> **Directions**
Return the data exactly, but only from the line containing "You are a computer-use" through its last line.

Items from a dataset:
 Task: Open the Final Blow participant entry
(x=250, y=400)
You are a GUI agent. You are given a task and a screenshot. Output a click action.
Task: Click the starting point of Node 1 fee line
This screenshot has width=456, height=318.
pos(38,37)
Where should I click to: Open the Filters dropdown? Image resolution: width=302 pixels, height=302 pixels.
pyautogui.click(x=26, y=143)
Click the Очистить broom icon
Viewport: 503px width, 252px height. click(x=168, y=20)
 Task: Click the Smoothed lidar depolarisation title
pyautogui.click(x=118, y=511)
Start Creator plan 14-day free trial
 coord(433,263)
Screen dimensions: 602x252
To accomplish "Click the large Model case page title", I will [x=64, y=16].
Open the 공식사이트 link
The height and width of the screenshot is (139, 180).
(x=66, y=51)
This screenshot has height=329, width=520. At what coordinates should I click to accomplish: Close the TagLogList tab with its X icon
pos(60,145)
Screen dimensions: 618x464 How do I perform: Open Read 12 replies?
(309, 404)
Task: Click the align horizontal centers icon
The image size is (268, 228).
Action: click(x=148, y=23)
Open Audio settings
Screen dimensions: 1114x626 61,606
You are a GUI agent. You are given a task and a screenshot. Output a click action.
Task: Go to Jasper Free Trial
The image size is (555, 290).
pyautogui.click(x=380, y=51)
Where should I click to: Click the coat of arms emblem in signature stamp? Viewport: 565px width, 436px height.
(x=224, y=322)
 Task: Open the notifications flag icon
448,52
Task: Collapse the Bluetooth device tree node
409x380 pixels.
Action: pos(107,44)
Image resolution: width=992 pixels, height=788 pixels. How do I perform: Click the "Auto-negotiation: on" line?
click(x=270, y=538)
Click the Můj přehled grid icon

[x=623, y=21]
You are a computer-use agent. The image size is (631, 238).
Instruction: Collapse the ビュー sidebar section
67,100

> **Output of the exercise**
You are a computer-use agent. The image size is (631, 238).
Instruction: Collapse the ビュー sidebar section
67,100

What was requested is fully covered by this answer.